REQUEST: Render the listing below as a numbered list, leaving out the blank lines.

┄┄┄┄┄┄

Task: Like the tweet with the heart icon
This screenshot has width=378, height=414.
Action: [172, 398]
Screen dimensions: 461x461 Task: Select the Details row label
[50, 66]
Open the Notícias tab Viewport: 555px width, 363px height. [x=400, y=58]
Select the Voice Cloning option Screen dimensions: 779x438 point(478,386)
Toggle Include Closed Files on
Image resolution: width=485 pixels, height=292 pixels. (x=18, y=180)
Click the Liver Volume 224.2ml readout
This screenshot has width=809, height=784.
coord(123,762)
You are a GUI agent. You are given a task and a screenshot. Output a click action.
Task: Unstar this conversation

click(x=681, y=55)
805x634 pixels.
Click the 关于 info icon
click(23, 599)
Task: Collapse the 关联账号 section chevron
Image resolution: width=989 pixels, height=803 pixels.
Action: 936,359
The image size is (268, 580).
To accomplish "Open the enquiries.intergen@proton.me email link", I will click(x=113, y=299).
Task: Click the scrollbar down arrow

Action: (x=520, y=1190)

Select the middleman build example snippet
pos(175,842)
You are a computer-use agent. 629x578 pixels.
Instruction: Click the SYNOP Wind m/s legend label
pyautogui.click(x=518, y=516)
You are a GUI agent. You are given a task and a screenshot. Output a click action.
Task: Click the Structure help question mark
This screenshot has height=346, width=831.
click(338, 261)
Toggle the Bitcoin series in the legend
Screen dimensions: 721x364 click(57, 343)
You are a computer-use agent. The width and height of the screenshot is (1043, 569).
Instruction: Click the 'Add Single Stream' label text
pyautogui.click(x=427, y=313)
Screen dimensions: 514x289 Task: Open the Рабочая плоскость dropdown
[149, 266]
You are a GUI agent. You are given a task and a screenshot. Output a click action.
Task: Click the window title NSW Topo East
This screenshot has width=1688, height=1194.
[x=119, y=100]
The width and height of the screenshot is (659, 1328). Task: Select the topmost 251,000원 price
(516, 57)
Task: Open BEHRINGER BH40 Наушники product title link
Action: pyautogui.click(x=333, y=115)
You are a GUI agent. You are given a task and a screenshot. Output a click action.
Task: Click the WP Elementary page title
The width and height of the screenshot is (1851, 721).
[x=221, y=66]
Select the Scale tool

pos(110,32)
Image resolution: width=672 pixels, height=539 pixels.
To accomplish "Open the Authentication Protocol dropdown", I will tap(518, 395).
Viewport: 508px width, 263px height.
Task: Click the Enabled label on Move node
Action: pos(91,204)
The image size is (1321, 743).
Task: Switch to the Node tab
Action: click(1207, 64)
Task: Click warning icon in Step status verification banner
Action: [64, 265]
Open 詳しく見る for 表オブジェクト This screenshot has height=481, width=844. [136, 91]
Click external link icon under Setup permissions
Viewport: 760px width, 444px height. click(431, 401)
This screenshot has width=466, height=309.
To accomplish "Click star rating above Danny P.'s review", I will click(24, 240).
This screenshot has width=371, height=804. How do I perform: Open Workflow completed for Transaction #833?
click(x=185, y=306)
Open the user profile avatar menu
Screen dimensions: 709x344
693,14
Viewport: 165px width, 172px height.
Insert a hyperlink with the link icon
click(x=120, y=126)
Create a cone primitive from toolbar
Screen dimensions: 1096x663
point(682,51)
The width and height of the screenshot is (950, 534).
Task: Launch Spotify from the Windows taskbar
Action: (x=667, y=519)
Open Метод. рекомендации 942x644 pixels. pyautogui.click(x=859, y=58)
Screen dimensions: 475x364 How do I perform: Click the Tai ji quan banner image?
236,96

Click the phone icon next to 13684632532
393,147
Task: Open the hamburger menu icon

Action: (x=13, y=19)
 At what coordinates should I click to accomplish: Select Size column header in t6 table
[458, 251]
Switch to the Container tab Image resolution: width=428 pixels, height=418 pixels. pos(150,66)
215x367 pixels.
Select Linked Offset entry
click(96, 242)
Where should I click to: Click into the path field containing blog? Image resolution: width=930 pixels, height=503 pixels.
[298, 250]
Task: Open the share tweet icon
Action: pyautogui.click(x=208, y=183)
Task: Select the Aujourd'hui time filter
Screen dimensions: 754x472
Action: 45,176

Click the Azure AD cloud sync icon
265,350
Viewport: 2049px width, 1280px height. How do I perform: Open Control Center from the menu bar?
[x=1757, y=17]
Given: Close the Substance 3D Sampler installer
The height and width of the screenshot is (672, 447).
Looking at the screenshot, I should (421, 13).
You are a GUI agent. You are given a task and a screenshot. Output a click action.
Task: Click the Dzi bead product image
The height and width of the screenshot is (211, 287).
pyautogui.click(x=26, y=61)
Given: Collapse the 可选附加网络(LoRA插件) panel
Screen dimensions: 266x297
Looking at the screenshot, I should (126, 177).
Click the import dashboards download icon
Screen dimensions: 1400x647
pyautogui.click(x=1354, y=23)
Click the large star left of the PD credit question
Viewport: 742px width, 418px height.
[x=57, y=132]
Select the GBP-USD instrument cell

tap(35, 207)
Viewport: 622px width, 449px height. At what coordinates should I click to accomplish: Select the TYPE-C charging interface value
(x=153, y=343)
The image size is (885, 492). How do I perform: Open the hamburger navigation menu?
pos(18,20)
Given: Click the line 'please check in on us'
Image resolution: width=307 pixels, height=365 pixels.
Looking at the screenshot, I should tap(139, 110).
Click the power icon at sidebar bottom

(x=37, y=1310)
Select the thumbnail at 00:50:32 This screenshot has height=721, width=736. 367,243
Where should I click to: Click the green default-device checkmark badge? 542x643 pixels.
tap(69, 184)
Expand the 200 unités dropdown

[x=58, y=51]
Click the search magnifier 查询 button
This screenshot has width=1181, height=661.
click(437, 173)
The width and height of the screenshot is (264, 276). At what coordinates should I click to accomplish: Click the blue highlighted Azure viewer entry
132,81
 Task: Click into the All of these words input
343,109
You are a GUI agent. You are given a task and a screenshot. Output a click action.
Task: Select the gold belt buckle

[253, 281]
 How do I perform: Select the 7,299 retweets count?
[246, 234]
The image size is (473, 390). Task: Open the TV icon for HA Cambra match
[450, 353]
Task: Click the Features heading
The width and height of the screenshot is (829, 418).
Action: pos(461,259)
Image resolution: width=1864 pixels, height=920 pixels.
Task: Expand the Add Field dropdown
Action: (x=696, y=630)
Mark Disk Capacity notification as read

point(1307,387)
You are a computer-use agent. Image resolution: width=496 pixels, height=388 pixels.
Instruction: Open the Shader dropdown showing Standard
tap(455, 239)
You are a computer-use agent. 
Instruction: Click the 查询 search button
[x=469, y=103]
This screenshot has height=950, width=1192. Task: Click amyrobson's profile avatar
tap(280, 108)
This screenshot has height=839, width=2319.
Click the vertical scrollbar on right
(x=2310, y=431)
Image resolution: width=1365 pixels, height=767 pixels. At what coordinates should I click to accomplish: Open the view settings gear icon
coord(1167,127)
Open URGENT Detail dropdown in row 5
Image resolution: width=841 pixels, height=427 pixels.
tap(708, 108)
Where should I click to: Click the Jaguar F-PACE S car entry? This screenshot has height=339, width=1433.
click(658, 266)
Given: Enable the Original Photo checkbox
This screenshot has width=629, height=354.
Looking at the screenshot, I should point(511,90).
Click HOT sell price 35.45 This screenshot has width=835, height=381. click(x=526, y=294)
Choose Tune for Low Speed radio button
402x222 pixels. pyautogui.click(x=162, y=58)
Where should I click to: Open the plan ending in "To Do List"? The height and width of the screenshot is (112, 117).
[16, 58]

┄┄┄┄┄┄

FINISHED TASK:
1. Task: Like the tweet with the heart icon
2. This screenshot has width=378, height=414.
3. Action: [172, 398]
4. Screen dimensions: 461x461 Task: Select the Details row label
5. [50, 66]
6. Open the Notícias tab Viewport: 555px width, 363px height. [x=400, y=58]
7. Select the Voice Cloning option Screen dimensions: 779x438 point(478,386)
8. Toggle Include Closed Files on
9. Image resolution: width=485 pixels, height=292 pixels. (x=18, y=180)
10. Click the Liver Volume 224.2ml readout
11. This screenshot has width=809, height=784.
12. coord(123,762)
13. You are a GUI agent. You are given a task and a screenshot. Output a click action.
14. Task: Unstar this conversation
15. click(x=681, y=55)
16. 805x634 pixels.
17. Click the 关于 info icon
18. click(23, 599)
19. Task: Collapse the 关联账号 section chevron
20. Image resolution: width=989 pixels, height=803 pixels.
21. Action: 936,359
22. The image size is (268, 580).
23. To accomplish "Open the enquiries.intergen@proton.me email link", I will click(x=113, y=299).
24. Task: Click the scrollbar down arrow
25. Action: (x=520, y=1190)
26. Select the middleman build example snippet
27. pos(175,842)
28. You are a computer-use agent. 629x578 pixels.
29. Instruction: Click the SYNOP Wind m/s legend label
30. pyautogui.click(x=518, y=516)
31. You are a GUI agent. You are given a task and a screenshot. Output a click action.
32. Task: Click the Structure help question mark
33. This screenshot has height=346, width=831.
34. click(338, 261)
35. Toggle the Bitcoin series in the legend
36. Screen dimensions: 721x364 click(57, 343)
37. You are a computer-use agent. The width and height of the screenshot is (1043, 569).
38. Instruction: Click the 'Add Single Stream' label text
39. pyautogui.click(x=427, y=313)
40. Screen dimensions: 514x289 Task: Open the Рабочая плоскость dropdown
41. [149, 266]
42. You are a GUI agent. You are given a task and a screenshot. Output a click action.
43. Task: Click the window title NSW Topo East
44. This screenshot has width=1688, height=1194.
45. [x=119, y=100]
46. The width and height of the screenshot is (659, 1328). Task: Select the topmost 251,000원 price
47. (516, 57)
48. Task: Open BEHRINGER BH40 Наушники product title link
49. Action: pyautogui.click(x=333, y=115)
50. You are a GUI agent. You are given a task and a screenshot. Output a click action.
51. Task: Click the WP Elementary page title
52. The width and height of the screenshot is (1851, 721).
53. [x=221, y=66]
54. Select the Scale tool
55. pos(110,32)
56. Image resolution: width=672 pixels, height=539 pixels.
57. To accomplish "Open the Authentication Protocol dropdown", I will tap(518, 395).
58. Viewport: 508px width, 263px height.
59. Task: Click the Enabled label on Move node
60. Action: pos(91,204)
61. The image size is (1321, 743).
62. Task: Switch to the Node tab
63. Action: click(1207, 64)
64. Task: Click warning icon in Step status verification banner
65. Action: [64, 265]
66. Open 詳しく見る for 表オブジェクト This screenshot has height=481, width=844. [136, 91]
67. Click external link icon under Setup permissions
68. Viewport: 760px width, 444px height. click(431, 401)
69. This screenshot has width=466, height=309.
70. To accomplish "Click star rating above Danny P.'s review", I will click(24, 240).
71. This screenshot has width=371, height=804. How do I perform: Open Workflow completed for Transaction #833?
72. click(x=185, y=306)
73. Open the user profile avatar menu
74. Screen dimensions: 709x344
75. 693,14
76. Viewport: 165px width, 172px height.
77. Insert a hyperlink with the link icon
78. click(x=120, y=126)
79. Create a cone primitive from toolbar
80. Screen dimensions: 1096x663
81. point(682,51)
82. The width and height of the screenshot is (950, 534).
83. Task: Launch Spotify from the Windows taskbar
84. Action: (x=667, y=519)
85. Open Метод. рекомендации 942x644 pixels. pyautogui.click(x=859, y=58)
86. Screen dimensions: 475x364 How do I perform: Click the Tai ji quan banner image?
87. 236,96
88. Click the phone icon next to 13684632532
89. 393,147
90. Task: Open the hamburger menu icon
91. Action: (x=13, y=19)
92.  At what coordinates should I click to accomplish: Select Size column header in t6 table
93. [458, 251]
94. Switch to the Container tab Image resolution: width=428 pixels, height=418 pixels. pos(150,66)
95. 215x367 pixels.
96. Select Linked Offset entry
97. click(96, 242)
98. Where should I click to: Click into the path field containing blog? Image resolution: width=930 pixels, height=503 pixels.
99. [298, 250]
100. Task: Open the share tweet icon
101. Action: pyautogui.click(x=208, y=183)
102. Task: Select the Aujourd'hui time filter
103. Screen dimensions: 754x472
104. Action: 45,176
105. Click the Azure AD cloud sync icon
106. 265,350
107. Viewport: 2049px width, 1280px height. How do I perform: Open Control Center from the menu bar?
108. [x=1757, y=17]
109. Given: Close the Substance 3D Sampler installer
110. The height and width of the screenshot is (672, 447).
111. Looking at the screenshot, I should (421, 13).
112. You are a GUI agent. You are given a task and a screenshot. Output a click action.
113. Task: Click the Dzi bead product image
114. The height and width of the screenshot is (211, 287).
115. pyautogui.click(x=26, y=61)
116. Given: Collapse the 可选附加网络(LoRA插件) panel
117. Screen dimensions: 266x297
118. Looking at the screenshot, I should (126, 177).
119. Click the import dashboards download icon
120. Screen dimensions: 1400x647
121. pyautogui.click(x=1354, y=23)
122. Click the large star left of the PD credit question
123. Viewport: 742px width, 418px height.
124. [x=57, y=132]
125. Select the GBP-USD instrument cell
126. tap(35, 207)
127. Viewport: 622px width, 449px height. At what coordinates should I click to accomplish: Select the TYPE-C charging interface value
128. (x=153, y=343)
129. The image size is (885, 492). How do I perform: Open the hamburger navigation menu?
130. pos(18,20)
131. Given: Click the line 'please check in on us'
132. Image resolution: width=307 pixels, height=365 pixels.
133. Looking at the screenshot, I should tap(139, 110).
134. Click the power icon at sidebar bottom
135. (x=37, y=1310)
136. Select the thumbnail at 00:50:32 This screenshot has height=721, width=736. 367,243
137. Where should I click to: Click the green default-device checkmark badge? 542x643 pixels.
138. tap(69, 184)
139. Expand the 200 unités dropdown
140. [x=58, y=51]
141. Click the search magnifier 查询 button
142. This screenshot has width=1181, height=661.
143. click(437, 173)
144. The width and height of the screenshot is (264, 276). At what coordinates should I click to accomplish: Click the blue highlighted Azure viewer entry
145. 132,81
146.  Task: Click into the All of these words input
147. 343,109
148. You are a GUI agent. You are given a task and a screenshot. Output a click action.
149. Task: Select the gold belt buckle
150. [253, 281]
151.  How do I perform: Select the 7,299 retweets count?
152. [246, 234]
153. The image size is (473, 390). Task: Open the TV icon for HA Cambra match
154. [450, 353]
155. Task: Click the Features heading
156. The width and height of the screenshot is (829, 418).
157. Action: pos(461,259)
158. Image resolution: width=1864 pixels, height=920 pixels.
159. Task: Expand the Add Field dropdown
160. Action: (x=696, y=630)
161. Mark Disk Capacity notification as read
162. point(1307,387)
163. You are a computer-use agent. Image resolution: width=496 pixels, height=388 pixels.
164. Instruction: Open the Shader dropdown showing Standard
165. tap(455, 239)
166. You are a computer-use agent. 
167. Instruction: Click the 查询 search button
168. [x=469, y=103]
169. This screenshot has height=950, width=1192. Task: Click amyrobson's profile avatar
170. tap(280, 108)
171. This screenshot has height=839, width=2319.
172. Click the vertical scrollbar on right
173. (x=2310, y=431)
174. Image resolution: width=1365 pixels, height=767 pixels. At what coordinates should I click to accomplish: Open the view settings gear icon
175. coord(1167,127)
176. Open URGENT Detail dropdown in row 5
177. Image resolution: width=841 pixels, height=427 pixels.
178. tap(708, 108)
179. Where should I click to: Click the Jaguar F-PACE S car entry? This screenshot has height=339, width=1433.
180. click(658, 266)
181. Given: Enable the Original Photo checkbox
182. This screenshot has width=629, height=354.
183. Looking at the screenshot, I should point(511,90).
184. Click HOT sell price 35.45 This screenshot has width=835, height=381. click(x=526, y=294)
185. Choose Tune for Low Speed radio button
186. 402x222 pixels. pyautogui.click(x=162, y=58)
187. Where should I click to: Open the plan ending in "To Do List"? The height and width of the screenshot is (112, 117).
188. [16, 58]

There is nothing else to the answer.